*What is needed:*
Copy word for word the records from the line containing "In order to click on text: ung" to the line containing "center [359, 356].", including both of those lines and nothing else.

*Given information:*
⟨

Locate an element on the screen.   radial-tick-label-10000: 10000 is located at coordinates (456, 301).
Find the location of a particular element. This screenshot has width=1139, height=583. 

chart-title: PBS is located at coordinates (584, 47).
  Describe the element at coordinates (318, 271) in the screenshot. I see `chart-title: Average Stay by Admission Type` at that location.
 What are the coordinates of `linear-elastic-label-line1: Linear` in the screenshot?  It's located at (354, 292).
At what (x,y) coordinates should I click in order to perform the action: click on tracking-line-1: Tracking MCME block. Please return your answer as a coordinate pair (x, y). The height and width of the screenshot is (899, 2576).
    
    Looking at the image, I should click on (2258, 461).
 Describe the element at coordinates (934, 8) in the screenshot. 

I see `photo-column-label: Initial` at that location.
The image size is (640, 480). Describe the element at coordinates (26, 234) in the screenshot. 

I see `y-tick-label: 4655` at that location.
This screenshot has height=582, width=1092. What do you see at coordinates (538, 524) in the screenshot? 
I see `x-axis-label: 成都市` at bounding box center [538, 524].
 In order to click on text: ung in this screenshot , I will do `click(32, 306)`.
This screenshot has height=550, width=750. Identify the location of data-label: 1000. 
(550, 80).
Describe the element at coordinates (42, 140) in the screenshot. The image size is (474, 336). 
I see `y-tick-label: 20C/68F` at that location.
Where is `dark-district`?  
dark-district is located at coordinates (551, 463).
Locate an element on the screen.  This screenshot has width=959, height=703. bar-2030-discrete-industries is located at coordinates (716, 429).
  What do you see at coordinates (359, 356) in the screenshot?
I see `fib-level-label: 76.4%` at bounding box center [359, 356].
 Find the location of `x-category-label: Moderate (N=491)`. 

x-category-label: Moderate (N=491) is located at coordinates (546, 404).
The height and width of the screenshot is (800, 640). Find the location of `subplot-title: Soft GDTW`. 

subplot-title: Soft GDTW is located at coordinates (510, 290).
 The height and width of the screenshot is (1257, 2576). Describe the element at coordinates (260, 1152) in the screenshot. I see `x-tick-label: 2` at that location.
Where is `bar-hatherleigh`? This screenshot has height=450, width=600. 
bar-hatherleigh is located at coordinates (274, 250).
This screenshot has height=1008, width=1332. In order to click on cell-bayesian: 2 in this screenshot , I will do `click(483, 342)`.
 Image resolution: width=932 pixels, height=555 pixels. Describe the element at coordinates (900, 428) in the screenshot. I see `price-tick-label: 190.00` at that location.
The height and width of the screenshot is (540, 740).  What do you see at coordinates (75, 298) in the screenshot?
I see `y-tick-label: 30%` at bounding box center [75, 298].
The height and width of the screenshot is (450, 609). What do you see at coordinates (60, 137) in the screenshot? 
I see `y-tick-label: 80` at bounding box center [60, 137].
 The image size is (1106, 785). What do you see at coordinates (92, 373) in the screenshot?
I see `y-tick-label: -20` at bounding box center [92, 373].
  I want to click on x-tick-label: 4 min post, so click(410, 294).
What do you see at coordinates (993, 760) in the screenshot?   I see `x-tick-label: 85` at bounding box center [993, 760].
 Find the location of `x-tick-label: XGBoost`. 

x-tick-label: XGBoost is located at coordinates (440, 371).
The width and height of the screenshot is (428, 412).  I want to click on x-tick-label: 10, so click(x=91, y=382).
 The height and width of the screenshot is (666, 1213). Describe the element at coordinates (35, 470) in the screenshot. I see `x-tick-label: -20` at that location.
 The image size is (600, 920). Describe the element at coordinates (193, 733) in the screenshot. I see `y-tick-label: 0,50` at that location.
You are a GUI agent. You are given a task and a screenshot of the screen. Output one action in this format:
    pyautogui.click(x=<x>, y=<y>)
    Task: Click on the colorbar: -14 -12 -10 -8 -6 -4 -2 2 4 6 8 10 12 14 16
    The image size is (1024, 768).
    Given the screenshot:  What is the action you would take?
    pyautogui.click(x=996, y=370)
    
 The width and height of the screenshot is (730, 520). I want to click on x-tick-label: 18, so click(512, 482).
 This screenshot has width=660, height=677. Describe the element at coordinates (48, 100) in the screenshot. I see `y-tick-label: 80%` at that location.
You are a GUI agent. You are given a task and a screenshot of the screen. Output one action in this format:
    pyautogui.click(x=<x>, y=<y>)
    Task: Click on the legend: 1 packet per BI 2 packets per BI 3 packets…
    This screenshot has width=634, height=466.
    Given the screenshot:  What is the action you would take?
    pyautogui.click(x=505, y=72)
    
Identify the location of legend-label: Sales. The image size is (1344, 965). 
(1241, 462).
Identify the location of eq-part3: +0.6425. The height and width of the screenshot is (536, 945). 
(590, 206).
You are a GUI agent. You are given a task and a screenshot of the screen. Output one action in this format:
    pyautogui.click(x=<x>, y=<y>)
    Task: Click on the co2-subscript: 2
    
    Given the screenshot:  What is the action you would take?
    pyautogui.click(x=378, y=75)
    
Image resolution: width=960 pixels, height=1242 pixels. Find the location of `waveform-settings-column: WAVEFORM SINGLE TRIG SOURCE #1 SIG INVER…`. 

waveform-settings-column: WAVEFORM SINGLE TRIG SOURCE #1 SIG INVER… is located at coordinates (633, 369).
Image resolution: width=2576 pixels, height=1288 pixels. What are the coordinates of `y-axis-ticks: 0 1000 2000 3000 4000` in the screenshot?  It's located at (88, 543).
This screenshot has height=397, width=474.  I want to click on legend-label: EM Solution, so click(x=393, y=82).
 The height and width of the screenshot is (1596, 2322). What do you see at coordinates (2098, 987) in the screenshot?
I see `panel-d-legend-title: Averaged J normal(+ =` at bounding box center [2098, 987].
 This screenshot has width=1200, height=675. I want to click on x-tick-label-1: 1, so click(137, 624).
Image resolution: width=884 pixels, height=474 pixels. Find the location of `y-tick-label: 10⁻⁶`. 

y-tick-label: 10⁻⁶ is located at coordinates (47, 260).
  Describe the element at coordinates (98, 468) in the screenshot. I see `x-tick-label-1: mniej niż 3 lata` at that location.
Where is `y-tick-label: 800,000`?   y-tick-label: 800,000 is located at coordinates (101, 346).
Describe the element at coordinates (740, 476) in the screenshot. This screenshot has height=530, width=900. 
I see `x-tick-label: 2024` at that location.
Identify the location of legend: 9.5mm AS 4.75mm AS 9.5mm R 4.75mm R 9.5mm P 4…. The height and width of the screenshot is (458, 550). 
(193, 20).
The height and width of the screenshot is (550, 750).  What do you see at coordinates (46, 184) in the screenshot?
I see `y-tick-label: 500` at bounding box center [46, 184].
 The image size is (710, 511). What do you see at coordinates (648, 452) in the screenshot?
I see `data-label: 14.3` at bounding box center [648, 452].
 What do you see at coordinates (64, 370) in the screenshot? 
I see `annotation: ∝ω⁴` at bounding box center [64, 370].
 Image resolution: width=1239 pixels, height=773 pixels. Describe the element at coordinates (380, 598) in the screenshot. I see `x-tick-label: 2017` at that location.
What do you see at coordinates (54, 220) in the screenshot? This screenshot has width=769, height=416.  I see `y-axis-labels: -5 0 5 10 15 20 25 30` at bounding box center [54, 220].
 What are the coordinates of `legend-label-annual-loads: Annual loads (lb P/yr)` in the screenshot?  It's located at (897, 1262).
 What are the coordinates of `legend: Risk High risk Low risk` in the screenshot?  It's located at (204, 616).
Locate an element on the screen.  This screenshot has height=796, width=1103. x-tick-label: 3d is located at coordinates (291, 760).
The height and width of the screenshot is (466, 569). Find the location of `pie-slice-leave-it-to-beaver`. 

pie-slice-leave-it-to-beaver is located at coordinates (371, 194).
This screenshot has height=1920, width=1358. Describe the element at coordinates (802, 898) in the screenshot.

⟩

*Exercise response:*
 In order to click on text: ung in this screenshot , I will do `click(32, 306)`.
This screenshot has height=550, width=750. Identify the location of data-label: 1000. 
(550, 80).
Describe the element at coordinates (42, 140) in the screenshot. The image size is (474, 336). 
I see `y-tick-label: 20C/68F` at that location.
Where is `dark-district`?  
dark-district is located at coordinates (551, 463).
Locate an element on the screen.  This screenshot has width=959, height=703. bar-2030-discrete-industries is located at coordinates (716, 429).
  What do you see at coordinates (359, 356) in the screenshot?
I see `fib-level-label: 76.4%` at bounding box center [359, 356].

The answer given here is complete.